One woman, who was just over 30 years old when she died, had a projectile point lodged in her fourth rib, and another was embedded in her hip. Damage to the nearby bone hints that someone might have tried removing the point just before she died. "It is difficult to say if it was attempts by the victim or done by the attackers while the victim was down," Crevecoeur told Ars. "The force needed to remove it from behind for the victim is hardly accessible, but must have been difficult."

Two parallel scrapes along the shaft of her femur (thigh bone) suggest that a composite arrow (one with multiple points) cut deeply along her leg as she was fleeing her attacker. 20 more chips and points of stone lay in the space her body would once have filled. It was a violent end to what had clearly been a harsh life; her left collarbone and right forearm both had healed, twisted breaks as if she’d taken a bad fall at some point in her early life.

Crevecoeur and Antoine noticed only subtle differences between the sexes; men were slightly more likely to have projectile points embedded in their bones, and women were slightly more likely to have defensive fractures on their forearms.

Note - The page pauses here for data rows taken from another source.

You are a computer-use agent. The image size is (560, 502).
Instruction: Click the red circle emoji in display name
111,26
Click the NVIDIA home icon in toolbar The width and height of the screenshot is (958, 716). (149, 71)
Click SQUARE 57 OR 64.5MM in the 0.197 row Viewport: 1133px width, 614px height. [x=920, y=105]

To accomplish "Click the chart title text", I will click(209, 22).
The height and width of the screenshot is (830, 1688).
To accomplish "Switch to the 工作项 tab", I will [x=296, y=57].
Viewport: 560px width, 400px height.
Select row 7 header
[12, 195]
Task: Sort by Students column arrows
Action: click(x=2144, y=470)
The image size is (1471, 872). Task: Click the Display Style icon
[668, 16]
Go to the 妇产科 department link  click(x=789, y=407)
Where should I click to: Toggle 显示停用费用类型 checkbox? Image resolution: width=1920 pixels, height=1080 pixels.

"It may relate to instinctive reaction in close combat position," Crevecoeur told Ars. "Overall, Jebel Sahaba rather attest of balanced roles or non-specific targets in relation to the sex, if there were any."

Pleistocene arms race

Violence was clearly a fact of life in the Pleistocene Nile, and people apparently got very, very good at it.

Most of the injuries evident on the Jebel Sahaba skeletons came from projectiles, ranging from light arrows to heavy spears. It’s easy to underrate how sophisticated and deadly these stone-tipped weapons really were. Based on the damage to the bones, combined with the points and chips mingled with the bodies, most of these projectiles involved a carefully-shaped stone point at the end of a wooden shaft, with sharp pieces of stone sticking out from the sides of the shaft for added damage.

“One of the main lethal properties sought was to slash and cause blood loss,” Crevecoeur and Antoine note, adding, “The fact that many were found inside the volume of the skeleton also indicates their efficiency at penetrating the body.